Microglial morphological analysis
The quantification of microglial morphology performed in this study was
based on a protocol previously described and reported by our group .
30μm sagittal brain sections were collected and imaged using Zeiss
Observer Z1 widefield microscope with 10X magnification. 3-5 images were
taken at the perilesional cortex and at the corresponding location on
the contralateral cortex. Images underwent maximum intensity projections
before analysis. Images were analysed using a proprietary spanning tree
path finding based algorithm with a minimum of 50 microglia per image
analysed . Trace images were then analysed on Matlab v2013b using
built-in functions.

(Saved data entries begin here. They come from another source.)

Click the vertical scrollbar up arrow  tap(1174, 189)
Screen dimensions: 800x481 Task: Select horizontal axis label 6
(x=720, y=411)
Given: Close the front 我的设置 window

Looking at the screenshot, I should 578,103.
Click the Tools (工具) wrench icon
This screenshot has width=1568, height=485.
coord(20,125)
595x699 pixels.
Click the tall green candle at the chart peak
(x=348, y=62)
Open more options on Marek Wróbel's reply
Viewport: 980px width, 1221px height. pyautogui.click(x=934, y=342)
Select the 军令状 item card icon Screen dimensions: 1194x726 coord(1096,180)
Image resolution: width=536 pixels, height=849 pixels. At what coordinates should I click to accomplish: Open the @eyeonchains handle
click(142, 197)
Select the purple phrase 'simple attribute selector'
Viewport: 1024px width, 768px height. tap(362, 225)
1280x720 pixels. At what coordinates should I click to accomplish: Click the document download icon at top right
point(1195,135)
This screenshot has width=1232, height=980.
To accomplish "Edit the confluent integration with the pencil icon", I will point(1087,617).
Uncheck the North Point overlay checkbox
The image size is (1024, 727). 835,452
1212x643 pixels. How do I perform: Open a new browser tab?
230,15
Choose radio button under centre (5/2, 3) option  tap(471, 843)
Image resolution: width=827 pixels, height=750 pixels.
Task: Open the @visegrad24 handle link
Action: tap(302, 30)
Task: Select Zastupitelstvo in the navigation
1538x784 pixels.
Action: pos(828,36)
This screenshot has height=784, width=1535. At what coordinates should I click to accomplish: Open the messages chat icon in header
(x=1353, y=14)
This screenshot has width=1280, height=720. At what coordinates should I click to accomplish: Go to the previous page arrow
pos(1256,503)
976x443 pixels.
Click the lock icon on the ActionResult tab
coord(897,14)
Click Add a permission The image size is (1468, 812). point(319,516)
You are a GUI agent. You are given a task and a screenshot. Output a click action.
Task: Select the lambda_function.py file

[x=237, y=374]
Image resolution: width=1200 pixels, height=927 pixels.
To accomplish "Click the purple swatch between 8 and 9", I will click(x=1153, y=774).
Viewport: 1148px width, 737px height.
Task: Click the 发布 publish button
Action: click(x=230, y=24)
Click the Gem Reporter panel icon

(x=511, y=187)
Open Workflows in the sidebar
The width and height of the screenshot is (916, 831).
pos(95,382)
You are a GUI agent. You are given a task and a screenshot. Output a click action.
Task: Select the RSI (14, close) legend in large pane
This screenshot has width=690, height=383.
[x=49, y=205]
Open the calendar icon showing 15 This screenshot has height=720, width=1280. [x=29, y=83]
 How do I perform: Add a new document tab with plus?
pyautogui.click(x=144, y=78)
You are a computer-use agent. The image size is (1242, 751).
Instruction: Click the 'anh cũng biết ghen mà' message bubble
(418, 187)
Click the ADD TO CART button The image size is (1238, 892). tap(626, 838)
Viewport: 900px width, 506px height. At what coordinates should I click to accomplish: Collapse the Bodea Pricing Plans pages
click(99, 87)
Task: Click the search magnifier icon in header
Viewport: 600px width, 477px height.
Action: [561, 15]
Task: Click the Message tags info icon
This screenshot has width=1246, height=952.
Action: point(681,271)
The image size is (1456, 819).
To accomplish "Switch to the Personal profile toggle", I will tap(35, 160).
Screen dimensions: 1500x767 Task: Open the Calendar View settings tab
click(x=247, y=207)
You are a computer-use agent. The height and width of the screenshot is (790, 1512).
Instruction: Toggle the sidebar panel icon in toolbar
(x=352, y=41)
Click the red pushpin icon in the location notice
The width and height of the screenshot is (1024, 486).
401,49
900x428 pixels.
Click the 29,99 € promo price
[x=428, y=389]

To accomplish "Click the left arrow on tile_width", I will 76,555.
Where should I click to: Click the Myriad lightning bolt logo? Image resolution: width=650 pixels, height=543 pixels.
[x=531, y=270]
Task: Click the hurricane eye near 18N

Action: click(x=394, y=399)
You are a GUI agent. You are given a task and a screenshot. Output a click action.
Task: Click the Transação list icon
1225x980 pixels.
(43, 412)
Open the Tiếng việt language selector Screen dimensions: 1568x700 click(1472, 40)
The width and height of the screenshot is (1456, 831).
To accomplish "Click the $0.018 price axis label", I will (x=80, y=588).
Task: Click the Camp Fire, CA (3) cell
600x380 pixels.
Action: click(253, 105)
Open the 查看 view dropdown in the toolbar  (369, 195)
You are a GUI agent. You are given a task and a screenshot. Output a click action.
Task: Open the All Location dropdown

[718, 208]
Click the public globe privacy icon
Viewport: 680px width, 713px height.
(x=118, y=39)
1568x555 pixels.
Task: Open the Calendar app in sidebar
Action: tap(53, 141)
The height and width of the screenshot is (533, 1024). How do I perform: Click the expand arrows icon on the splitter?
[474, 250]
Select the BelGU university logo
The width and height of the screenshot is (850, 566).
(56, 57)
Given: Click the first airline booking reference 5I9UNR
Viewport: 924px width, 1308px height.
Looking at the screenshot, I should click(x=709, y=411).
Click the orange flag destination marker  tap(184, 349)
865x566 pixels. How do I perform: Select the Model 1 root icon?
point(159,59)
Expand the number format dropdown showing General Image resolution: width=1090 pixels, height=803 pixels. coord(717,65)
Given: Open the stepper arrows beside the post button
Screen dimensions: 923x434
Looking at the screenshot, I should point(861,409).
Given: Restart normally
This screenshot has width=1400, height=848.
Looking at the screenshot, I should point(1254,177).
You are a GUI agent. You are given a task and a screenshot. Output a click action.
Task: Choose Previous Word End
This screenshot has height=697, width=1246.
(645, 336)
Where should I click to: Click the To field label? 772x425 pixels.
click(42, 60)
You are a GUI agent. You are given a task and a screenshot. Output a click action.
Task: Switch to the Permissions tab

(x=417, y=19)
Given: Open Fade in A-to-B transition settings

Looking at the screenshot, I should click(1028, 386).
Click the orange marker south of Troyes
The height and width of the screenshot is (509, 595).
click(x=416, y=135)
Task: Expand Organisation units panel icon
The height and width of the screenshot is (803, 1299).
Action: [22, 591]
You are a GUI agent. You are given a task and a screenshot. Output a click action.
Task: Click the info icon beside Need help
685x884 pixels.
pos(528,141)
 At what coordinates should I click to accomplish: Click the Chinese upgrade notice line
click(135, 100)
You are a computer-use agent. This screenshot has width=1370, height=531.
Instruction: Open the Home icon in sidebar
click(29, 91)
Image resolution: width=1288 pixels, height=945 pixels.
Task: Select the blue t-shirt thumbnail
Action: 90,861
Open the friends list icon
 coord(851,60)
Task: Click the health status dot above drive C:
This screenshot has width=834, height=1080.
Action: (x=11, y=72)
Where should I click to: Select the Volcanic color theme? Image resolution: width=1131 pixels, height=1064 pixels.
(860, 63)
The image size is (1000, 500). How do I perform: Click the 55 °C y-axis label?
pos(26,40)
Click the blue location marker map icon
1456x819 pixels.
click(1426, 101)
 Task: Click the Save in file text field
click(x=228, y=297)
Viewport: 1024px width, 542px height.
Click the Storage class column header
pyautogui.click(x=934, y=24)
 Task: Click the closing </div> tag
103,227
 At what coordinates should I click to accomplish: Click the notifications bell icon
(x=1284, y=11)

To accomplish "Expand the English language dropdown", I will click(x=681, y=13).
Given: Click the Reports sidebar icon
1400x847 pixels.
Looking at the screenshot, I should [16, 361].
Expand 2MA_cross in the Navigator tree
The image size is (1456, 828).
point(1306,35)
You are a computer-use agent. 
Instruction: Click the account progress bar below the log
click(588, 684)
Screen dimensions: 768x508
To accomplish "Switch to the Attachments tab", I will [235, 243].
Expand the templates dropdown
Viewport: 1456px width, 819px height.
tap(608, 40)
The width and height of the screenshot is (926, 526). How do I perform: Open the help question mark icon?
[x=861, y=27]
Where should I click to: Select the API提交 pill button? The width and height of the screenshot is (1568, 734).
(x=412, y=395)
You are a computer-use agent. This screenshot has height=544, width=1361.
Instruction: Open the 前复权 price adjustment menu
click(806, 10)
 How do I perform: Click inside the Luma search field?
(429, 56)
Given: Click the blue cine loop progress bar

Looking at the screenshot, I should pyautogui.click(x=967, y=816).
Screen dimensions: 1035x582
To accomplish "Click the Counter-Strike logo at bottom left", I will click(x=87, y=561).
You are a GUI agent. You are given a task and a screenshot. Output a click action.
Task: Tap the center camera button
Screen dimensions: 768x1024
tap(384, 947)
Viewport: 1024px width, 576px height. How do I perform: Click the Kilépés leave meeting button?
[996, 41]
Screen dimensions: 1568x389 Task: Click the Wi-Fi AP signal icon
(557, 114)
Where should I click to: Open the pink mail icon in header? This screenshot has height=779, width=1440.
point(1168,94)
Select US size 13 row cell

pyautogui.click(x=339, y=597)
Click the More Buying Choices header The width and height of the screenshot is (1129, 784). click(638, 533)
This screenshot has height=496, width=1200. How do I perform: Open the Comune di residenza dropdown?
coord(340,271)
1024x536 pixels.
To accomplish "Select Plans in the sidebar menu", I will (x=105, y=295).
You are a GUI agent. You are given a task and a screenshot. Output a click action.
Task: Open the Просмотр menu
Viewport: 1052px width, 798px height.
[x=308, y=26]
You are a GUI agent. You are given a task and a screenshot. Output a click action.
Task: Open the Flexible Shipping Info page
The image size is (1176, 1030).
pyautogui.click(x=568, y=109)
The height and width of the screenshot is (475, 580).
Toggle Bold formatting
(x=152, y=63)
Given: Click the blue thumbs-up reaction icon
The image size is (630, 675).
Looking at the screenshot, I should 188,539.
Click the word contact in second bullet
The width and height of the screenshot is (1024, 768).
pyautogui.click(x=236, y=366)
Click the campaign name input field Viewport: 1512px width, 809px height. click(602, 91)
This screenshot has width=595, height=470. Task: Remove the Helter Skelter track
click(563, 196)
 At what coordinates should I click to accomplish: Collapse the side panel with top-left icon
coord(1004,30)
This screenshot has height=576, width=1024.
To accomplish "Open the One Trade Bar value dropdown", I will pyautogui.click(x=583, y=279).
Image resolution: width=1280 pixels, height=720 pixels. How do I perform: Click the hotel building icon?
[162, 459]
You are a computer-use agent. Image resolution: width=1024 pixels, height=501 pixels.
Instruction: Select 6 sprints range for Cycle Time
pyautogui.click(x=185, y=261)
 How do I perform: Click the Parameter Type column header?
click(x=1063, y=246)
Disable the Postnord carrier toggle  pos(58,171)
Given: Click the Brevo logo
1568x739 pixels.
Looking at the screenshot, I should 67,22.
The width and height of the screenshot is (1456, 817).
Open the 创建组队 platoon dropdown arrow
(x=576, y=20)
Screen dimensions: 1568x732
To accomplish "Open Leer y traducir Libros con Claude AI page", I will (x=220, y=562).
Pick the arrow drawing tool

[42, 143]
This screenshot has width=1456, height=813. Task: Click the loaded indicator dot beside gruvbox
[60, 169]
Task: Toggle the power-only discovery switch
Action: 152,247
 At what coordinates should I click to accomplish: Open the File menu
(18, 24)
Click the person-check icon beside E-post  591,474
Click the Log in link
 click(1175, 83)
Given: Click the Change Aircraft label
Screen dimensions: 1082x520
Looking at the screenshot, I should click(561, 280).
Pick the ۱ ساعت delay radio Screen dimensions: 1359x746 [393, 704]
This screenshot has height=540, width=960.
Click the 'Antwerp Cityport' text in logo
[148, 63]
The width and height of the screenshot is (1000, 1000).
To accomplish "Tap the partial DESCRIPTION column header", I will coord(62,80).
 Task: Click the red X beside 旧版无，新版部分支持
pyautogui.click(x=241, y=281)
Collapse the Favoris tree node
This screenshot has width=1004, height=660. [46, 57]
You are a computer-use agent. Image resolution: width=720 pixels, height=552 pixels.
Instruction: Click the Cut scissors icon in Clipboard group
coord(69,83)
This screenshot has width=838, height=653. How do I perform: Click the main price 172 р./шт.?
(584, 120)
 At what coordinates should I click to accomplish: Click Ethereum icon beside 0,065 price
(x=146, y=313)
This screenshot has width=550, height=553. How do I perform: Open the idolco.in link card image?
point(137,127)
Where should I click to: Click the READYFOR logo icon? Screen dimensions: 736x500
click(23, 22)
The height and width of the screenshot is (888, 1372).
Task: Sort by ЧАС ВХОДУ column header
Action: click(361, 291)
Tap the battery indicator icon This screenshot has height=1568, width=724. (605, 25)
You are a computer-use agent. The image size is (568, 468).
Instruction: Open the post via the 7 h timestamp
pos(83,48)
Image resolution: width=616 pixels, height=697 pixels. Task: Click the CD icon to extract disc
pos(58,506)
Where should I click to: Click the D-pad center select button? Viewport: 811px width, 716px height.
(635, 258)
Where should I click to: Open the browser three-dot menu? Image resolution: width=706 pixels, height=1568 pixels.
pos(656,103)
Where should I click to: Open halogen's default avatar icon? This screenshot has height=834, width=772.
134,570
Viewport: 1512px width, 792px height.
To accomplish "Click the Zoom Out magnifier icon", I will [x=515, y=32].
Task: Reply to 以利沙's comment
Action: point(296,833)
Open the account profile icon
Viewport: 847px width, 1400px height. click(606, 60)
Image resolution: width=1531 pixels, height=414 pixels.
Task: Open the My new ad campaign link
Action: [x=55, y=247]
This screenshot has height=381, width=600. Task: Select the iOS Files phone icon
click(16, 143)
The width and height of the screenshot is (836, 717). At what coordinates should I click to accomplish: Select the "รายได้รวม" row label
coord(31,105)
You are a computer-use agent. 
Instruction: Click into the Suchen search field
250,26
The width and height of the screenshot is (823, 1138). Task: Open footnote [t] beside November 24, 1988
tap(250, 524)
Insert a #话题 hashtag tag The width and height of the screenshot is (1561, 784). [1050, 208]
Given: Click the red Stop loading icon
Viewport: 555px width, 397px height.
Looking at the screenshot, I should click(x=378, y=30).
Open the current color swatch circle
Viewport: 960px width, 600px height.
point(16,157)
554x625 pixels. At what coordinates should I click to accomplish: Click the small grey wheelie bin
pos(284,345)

To ensure that only cells with visible major
branches were included in the analysis, cells overlapped with each other
or had contact with the image border were excluded from analysis.
Data and Statistical
Analysis
The data and statistical analysis comply with the recommendations on
experimental design and analysis in pharmacology
. All statistical analysis was
conducted using GraphPad Prism version 8.4.2 for Windows. Data is
presented as mean ± standard error of the mean (SEM). Sample size was
determined by power analysis. A variance was set at 15% to determine a
25% significant difference will require a group of 8 or more animals
for behavioral and infarct size analysis. For comparisons between two
treatment groups, a two-tailed student t-test was used. For comparisons
between three or more treatment groups, a one-way ANOVA with a Tukey’s
post-hoc multiple comparisons test was used. p-values less than 0.05
were deemed statistically significant.